:: INSTRUCTIONS FOR THE TASK ::
Should a line in the entries below contain "Toggle", return that line.

:: DATASET EXTRACT ::
--------------------------------

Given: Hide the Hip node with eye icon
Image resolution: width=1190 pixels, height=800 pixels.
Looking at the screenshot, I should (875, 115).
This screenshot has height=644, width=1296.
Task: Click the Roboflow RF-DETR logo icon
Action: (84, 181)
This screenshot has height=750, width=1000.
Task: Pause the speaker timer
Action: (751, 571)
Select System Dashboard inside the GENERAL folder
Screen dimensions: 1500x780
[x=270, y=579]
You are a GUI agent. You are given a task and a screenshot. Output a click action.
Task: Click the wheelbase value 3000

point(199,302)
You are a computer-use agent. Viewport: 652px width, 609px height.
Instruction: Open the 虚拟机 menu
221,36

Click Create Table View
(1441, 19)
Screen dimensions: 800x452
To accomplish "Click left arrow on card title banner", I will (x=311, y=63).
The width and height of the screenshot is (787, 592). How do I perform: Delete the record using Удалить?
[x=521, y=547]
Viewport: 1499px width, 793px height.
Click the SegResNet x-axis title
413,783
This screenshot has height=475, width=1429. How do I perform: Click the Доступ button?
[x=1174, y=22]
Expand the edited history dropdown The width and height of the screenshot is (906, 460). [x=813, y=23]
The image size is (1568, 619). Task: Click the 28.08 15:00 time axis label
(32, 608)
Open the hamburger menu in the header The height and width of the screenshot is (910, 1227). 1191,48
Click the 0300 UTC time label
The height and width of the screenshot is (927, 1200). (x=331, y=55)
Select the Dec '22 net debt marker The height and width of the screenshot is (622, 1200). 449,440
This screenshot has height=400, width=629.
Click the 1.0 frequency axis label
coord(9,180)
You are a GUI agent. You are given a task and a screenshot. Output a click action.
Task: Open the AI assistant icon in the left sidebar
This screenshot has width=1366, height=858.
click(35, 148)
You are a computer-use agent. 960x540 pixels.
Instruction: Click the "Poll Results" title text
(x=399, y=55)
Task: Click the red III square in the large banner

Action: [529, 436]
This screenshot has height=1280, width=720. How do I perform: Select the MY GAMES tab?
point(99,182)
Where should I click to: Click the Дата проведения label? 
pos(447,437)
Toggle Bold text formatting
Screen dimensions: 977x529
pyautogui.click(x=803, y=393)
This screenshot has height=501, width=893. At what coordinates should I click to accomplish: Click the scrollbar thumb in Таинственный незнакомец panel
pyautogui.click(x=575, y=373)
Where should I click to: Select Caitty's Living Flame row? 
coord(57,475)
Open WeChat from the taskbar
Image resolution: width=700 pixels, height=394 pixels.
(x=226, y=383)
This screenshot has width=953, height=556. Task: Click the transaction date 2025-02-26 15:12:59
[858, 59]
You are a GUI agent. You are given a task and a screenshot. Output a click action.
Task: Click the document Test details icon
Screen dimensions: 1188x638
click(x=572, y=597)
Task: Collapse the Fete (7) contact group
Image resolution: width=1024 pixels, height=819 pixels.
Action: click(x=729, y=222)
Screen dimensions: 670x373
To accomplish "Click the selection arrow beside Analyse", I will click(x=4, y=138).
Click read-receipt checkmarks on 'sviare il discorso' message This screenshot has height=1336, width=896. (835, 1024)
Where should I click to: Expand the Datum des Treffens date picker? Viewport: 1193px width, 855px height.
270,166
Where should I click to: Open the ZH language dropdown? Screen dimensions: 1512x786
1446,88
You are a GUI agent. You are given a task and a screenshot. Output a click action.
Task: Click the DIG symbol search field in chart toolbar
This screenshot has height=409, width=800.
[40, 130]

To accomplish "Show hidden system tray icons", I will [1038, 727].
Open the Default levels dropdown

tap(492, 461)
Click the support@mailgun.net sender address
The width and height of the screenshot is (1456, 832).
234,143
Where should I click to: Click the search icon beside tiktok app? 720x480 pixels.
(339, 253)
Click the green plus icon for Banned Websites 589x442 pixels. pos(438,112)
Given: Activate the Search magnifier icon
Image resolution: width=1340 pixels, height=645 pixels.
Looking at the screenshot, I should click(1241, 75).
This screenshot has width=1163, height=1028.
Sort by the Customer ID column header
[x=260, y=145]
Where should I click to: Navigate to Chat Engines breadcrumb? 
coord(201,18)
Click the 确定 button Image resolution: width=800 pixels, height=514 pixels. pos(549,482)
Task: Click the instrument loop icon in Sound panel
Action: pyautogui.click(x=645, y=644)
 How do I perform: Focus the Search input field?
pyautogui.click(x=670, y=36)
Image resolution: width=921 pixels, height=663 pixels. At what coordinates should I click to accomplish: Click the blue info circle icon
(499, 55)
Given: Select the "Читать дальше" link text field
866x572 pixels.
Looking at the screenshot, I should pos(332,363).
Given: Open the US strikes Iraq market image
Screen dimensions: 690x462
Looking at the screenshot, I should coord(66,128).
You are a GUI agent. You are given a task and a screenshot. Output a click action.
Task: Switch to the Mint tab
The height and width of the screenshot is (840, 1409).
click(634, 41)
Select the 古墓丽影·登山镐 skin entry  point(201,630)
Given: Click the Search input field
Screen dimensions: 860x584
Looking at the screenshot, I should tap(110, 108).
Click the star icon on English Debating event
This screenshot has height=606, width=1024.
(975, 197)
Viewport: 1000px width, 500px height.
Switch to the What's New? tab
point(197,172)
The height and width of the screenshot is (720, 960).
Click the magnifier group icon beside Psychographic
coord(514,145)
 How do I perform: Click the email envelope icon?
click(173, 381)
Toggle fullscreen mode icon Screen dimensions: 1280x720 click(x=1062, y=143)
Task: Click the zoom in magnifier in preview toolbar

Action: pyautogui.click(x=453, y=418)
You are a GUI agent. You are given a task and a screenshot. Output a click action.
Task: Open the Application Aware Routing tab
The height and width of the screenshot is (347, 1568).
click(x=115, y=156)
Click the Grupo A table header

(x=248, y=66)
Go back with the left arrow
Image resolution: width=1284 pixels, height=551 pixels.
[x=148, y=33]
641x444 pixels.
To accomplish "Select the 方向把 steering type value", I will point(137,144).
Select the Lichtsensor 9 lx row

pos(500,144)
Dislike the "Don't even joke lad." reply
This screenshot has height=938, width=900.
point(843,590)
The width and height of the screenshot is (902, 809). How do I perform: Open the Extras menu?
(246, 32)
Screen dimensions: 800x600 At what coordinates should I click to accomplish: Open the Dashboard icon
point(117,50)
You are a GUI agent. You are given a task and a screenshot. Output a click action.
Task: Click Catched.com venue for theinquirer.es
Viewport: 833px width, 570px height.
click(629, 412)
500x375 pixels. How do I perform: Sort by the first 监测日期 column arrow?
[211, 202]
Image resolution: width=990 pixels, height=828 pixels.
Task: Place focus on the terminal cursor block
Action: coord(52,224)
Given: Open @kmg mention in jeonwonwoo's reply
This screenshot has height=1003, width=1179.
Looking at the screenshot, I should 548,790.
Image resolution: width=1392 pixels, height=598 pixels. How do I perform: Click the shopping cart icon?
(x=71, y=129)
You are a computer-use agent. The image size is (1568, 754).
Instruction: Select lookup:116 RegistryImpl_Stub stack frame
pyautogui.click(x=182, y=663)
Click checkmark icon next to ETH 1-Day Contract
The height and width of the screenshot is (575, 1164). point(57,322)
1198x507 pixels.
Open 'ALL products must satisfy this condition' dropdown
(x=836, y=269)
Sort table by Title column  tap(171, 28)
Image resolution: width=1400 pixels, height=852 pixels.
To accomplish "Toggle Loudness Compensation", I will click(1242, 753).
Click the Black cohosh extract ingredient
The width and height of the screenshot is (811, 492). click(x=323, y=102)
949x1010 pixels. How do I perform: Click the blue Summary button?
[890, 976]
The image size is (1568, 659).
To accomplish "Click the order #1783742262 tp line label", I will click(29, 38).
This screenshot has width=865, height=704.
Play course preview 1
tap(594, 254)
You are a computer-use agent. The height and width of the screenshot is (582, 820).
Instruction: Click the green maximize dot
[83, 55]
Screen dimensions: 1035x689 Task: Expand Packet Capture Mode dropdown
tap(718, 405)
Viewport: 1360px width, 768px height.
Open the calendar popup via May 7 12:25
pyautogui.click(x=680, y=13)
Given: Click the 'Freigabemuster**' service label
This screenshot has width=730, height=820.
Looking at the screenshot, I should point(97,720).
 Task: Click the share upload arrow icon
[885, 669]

--------------------------------

:: TASK RESULT ::
Toggle Bold text formatting
Toggle fullscreen mode icon Screen dimensions: 1280x720 click(x=1062, y=143)
To accomplish "Toggle Loudness Compensation", I will click(1242, 753).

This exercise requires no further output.